(Saved data entries)
BEGIN

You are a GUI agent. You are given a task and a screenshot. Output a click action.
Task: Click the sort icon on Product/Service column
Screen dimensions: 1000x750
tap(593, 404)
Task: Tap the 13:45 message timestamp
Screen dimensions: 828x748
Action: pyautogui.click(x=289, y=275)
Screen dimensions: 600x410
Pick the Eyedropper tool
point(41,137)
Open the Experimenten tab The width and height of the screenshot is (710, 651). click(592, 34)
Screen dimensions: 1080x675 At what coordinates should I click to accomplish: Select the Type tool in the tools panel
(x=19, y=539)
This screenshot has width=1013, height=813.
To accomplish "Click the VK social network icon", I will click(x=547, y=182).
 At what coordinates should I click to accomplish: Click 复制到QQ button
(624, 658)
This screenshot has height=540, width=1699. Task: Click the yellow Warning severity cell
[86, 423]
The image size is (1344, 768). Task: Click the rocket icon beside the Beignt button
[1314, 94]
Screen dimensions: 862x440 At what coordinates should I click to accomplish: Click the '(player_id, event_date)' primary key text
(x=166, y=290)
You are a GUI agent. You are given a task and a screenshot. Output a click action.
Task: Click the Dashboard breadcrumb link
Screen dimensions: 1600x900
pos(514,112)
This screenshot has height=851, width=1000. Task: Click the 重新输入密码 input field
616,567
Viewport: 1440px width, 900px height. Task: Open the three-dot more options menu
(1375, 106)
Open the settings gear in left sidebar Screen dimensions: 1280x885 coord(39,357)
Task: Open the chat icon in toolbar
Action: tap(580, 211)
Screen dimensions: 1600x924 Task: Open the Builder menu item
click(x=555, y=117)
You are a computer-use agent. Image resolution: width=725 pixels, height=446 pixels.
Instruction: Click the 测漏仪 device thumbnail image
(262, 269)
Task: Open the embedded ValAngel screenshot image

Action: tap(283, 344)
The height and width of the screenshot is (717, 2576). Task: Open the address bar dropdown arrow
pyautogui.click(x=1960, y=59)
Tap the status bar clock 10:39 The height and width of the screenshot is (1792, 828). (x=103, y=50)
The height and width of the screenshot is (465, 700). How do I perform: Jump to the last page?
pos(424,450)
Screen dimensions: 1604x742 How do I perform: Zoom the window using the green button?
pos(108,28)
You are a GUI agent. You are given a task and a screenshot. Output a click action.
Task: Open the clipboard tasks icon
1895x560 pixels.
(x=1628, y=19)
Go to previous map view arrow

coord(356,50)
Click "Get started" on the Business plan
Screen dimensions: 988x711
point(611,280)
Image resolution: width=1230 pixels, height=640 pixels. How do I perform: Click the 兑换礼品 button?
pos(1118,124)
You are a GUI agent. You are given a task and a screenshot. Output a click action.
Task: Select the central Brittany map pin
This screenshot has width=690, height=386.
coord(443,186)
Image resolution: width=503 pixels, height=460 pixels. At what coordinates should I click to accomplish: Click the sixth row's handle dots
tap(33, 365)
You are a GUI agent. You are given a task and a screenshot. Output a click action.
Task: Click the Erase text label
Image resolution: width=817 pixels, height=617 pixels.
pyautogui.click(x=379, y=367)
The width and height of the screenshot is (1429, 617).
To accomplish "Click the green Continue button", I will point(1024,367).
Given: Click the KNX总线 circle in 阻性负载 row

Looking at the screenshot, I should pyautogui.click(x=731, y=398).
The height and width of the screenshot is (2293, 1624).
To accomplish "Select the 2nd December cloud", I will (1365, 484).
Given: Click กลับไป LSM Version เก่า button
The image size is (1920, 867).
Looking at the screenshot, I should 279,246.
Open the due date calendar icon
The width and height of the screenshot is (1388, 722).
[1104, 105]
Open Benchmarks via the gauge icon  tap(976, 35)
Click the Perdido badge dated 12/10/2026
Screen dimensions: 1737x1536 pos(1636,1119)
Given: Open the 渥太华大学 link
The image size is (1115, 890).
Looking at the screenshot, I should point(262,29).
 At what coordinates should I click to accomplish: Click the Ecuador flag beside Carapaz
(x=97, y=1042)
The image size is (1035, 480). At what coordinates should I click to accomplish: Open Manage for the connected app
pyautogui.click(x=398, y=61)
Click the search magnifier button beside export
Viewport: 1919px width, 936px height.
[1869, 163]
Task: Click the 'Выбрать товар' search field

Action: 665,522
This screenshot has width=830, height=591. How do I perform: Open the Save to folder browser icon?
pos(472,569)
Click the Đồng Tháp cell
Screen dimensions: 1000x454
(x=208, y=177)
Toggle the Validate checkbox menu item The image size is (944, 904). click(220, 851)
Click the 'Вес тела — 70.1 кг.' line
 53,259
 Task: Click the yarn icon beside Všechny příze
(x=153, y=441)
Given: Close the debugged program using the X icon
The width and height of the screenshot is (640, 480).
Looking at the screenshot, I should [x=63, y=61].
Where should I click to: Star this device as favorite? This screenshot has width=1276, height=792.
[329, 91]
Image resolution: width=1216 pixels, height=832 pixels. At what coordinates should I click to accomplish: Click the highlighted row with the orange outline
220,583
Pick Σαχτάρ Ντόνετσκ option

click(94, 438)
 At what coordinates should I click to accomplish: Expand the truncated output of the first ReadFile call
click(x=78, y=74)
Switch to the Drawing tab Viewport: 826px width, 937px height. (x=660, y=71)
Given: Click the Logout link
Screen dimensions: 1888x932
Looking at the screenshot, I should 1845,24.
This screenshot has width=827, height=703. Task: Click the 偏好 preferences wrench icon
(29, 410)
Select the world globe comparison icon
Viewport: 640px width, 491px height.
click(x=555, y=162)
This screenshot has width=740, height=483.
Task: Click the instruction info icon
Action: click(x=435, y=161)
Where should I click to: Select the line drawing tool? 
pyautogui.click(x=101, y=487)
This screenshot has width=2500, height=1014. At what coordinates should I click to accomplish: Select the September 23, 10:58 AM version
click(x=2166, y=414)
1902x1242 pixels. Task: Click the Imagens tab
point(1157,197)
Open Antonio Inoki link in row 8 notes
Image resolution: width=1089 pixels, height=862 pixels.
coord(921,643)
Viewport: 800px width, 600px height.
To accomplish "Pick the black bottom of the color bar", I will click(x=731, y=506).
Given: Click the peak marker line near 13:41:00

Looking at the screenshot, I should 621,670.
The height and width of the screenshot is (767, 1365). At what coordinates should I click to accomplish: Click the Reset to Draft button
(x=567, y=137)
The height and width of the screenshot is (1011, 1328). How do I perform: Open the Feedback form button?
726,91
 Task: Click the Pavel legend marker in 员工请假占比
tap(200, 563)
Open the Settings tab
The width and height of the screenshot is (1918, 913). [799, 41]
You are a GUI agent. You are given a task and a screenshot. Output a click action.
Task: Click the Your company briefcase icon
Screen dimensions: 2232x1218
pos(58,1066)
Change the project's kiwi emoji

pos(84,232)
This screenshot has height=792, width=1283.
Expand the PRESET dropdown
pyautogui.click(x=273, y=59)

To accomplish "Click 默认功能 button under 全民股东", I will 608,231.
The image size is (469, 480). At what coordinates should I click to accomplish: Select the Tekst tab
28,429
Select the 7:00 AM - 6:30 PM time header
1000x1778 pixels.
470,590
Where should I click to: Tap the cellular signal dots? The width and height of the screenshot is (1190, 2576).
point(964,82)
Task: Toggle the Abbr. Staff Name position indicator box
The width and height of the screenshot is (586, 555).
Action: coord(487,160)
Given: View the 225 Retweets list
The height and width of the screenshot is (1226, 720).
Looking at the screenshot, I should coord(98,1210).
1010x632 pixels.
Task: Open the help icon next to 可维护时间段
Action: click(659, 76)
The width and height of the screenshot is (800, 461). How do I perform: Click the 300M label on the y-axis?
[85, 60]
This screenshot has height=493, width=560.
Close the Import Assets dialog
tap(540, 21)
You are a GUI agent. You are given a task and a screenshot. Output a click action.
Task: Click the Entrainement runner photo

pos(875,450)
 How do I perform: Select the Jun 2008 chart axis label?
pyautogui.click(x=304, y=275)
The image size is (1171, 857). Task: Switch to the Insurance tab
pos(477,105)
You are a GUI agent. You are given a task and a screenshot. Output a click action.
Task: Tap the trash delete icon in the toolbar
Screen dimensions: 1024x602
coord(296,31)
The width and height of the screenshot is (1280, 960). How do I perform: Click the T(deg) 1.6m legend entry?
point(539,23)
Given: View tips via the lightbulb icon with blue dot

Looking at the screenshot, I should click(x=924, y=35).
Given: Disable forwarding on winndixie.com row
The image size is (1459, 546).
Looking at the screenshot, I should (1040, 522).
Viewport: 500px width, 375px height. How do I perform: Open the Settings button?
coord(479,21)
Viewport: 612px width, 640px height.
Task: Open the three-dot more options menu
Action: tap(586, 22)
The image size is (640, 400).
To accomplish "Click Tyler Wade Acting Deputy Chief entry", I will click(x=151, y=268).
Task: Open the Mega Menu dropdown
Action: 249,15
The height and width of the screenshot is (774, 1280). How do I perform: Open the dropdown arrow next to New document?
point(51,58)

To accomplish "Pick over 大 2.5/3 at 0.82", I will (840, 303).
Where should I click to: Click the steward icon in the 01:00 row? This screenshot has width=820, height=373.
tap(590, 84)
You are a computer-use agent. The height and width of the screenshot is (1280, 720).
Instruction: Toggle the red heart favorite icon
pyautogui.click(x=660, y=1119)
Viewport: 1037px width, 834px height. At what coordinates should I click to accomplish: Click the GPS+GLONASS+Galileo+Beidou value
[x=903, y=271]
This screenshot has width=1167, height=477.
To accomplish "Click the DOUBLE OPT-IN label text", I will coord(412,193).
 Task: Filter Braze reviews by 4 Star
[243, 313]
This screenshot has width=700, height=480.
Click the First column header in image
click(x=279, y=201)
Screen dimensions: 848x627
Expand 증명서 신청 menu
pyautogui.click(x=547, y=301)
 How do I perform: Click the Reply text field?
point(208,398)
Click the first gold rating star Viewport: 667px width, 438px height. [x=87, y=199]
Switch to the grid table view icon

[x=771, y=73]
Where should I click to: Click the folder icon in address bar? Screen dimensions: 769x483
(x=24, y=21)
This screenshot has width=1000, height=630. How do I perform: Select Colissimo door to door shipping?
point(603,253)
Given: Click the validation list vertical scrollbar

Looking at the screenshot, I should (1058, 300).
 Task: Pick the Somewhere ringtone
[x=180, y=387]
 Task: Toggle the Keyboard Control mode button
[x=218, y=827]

END

§ **What is expected**:
Looking at the entries above, can you reproduce exactly the lines from the one that holds "Expand the PRESET dropdown" through the one that holds "Given: View the 225 Retweets list", and only those?

§ **Answer to this task**:
Expand the PRESET dropdown
pyautogui.click(x=273, y=59)

To accomplish "Click 默认功能 button under 全民股东", I will 608,231.
The image size is (469, 480). At what coordinates should I click to accomplish: Select the Tekst tab
28,429
Select the 7:00 AM - 6:30 PM time header
1000x1778 pixels.
470,590
Where should I click to: Tap the cellular signal dots? The width and height of the screenshot is (1190, 2576).
point(964,82)
Task: Toggle the Abbr. Staff Name position indicator box
The width and height of the screenshot is (586, 555).
Action: coord(487,160)
Given: View the 225 Retweets list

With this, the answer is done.